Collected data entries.
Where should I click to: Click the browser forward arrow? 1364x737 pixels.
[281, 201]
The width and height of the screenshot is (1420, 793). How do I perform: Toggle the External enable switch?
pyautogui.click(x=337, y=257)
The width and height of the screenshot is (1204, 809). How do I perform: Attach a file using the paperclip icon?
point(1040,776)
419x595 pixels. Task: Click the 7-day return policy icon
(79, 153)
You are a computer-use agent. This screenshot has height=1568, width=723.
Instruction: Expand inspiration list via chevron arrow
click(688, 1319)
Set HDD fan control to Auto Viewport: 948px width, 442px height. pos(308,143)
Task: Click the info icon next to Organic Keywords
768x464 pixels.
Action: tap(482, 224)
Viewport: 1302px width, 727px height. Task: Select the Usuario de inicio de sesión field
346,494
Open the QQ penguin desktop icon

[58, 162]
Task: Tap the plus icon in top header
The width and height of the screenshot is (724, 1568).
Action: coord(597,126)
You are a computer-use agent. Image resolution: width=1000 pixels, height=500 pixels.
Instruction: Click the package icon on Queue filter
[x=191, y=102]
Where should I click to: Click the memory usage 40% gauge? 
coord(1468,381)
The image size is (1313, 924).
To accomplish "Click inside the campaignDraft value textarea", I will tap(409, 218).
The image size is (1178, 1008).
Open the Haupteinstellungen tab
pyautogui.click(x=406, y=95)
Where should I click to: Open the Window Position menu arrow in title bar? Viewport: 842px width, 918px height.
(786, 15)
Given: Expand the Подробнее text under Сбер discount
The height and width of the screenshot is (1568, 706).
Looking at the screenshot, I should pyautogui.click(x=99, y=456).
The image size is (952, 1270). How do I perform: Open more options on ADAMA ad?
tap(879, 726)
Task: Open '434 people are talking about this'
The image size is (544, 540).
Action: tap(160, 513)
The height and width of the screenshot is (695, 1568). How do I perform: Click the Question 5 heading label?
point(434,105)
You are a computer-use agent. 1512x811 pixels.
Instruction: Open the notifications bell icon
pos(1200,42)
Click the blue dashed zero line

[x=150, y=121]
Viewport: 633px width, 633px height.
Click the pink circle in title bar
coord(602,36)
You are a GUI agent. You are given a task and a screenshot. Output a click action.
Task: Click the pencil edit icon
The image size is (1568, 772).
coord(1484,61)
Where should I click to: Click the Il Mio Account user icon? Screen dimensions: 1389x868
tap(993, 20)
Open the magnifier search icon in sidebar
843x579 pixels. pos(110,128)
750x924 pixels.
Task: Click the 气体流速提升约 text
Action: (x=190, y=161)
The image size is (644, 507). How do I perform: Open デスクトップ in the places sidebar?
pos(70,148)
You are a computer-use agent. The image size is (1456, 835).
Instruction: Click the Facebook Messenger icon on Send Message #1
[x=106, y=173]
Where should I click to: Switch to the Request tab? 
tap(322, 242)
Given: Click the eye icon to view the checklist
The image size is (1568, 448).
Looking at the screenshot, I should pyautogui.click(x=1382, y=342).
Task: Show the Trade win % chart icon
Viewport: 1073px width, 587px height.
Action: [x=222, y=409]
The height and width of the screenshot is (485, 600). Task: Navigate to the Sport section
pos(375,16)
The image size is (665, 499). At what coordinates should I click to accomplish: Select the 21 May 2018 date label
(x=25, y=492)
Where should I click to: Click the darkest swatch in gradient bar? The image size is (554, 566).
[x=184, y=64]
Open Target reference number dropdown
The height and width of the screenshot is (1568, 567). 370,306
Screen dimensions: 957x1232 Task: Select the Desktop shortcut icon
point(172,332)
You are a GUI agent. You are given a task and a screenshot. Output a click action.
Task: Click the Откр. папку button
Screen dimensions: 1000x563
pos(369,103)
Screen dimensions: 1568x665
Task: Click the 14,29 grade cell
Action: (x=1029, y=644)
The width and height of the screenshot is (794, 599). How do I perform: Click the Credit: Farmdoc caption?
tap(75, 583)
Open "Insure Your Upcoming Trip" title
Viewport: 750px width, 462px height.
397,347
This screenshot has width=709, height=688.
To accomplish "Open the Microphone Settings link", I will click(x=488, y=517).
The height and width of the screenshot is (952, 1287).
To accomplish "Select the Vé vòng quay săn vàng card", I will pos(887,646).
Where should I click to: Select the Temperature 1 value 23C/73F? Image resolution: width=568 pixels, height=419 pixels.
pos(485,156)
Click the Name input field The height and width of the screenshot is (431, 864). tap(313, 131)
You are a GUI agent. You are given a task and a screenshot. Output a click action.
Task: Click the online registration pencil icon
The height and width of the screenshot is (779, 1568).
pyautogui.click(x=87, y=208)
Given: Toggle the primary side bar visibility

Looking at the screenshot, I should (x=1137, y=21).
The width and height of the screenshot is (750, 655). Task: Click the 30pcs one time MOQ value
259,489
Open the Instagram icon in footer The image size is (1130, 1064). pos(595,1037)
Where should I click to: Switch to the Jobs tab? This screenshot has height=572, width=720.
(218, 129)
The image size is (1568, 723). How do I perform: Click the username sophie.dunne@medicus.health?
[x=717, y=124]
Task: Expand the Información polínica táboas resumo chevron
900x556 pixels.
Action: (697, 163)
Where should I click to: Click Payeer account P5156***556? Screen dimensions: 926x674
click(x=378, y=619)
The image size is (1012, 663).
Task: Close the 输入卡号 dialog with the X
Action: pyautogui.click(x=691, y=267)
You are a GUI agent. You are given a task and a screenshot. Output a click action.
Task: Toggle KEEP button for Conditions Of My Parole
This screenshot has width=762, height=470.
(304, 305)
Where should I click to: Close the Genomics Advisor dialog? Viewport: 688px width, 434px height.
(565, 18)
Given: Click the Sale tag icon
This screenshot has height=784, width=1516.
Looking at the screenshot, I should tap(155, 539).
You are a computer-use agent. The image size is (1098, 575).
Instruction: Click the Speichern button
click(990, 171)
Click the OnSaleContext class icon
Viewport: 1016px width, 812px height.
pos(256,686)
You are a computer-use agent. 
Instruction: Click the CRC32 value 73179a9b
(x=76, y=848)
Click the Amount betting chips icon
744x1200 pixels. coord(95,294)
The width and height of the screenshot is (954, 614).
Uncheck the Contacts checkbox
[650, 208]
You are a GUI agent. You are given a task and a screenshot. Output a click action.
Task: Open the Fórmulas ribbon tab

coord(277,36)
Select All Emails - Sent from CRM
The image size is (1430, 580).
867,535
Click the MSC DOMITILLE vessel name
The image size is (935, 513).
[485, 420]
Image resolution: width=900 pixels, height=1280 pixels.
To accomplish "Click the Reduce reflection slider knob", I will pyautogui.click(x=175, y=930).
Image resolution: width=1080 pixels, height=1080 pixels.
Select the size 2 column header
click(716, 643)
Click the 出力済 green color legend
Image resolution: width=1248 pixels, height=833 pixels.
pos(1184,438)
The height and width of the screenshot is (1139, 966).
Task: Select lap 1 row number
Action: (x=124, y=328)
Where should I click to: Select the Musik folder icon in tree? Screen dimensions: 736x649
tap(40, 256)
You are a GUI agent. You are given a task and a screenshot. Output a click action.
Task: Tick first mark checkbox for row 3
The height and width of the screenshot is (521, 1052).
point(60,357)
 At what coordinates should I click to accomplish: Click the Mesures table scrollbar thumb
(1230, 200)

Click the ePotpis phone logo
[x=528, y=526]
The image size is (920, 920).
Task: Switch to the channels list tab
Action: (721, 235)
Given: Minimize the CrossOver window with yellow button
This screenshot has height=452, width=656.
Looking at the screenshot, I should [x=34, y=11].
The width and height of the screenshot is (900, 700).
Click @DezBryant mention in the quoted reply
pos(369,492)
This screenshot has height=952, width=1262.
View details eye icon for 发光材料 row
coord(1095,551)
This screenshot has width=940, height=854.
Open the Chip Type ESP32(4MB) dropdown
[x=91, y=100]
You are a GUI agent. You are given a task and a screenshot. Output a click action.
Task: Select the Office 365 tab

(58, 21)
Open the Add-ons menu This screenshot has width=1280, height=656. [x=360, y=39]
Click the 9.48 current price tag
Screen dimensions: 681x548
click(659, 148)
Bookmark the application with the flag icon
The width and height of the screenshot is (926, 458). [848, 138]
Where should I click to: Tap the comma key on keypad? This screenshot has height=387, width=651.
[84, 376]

YOUR OBJECTIVE. Above are the records; from them, give again exactly the lines from the one containing "Given: Click the Sale tag icon" through the one containing "This screenshot has height=952, width=1262.", both included.

SOLUTION TO THIS EXERCISE.
Given: Click the Sale tag icon
This screenshot has height=784, width=1516.
Looking at the screenshot, I should tap(155, 539).
You are a computer-use agent. The image size is (1098, 575).
Instruction: Click the Speichern button
click(990, 171)
Click the OnSaleContext class icon
Viewport: 1016px width, 812px height.
pos(256,686)
You are a computer-use agent. 
Instruction: Click the CRC32 value 73179a9b
(x=76, y=848)
Click the Amount betting chips icon
744x1200 pixels. coord(95,294)
The width and height of the screenshot is (954, 614).
Uncheck the Contacts checkbox
[650, 208]
You are a GUI agent. You are given a task and a screenshot. Output a click action.
Task: Open the Fórmulas ribbon tab

coord(277,36)
Select All Emails - Sent from CRM
The image size is (1430, 580).
867,535
Click the MSC DOMITILLE vessel name
The image size is (935, 513).
[485, 420]
Image resolution: width=900 pixels, height=1280 pixels.
To accomplish "Click the Reduce reflection slider knob", I will pyautogui.click(x=175, y=930).
Image resolution: width=1080 pixels, height=1080 pixels.
Select the size 2 column header
click(716, 643)
Click the 出力済 green color legend
Image resolution: width=1248 pixels, height=833 pixels.
pos(1184,438)
The height and width of the screenshot is (1139, 966).
Task: Select lap 1 row number
Action: (x=124, y=328)
Where should I click to: Select the Musik folder icon in tree? Screen dimensions: 736x649
tap(40, 256)
You are a GUI agent. You are given a task and a screenshot. Output a click action.
Task: Tick first mark checkbox for row 3
The height and width of the screenshot is (521, 1052).
point(60,357)
 At what coordinates should I click to accomplish: Click the Mesures table scrollbar thumb
(1230, 200)

Click the ePotpis phone logo
[x=528, y=526]
The image size is (920, 920).
Task: Switch to the channels list tab
Action: (721, 235)
Given: Minimize the CrossOver window with yellow button
This screenshot has height=452, width=656.
Looking at the screenshot, I should [x=34, y=11].
The width and height of the screenshot is (900, 700).
Click @DezBryant mention in the quoted reply
pos(369,492)
This screenshot has height=952, width=1262.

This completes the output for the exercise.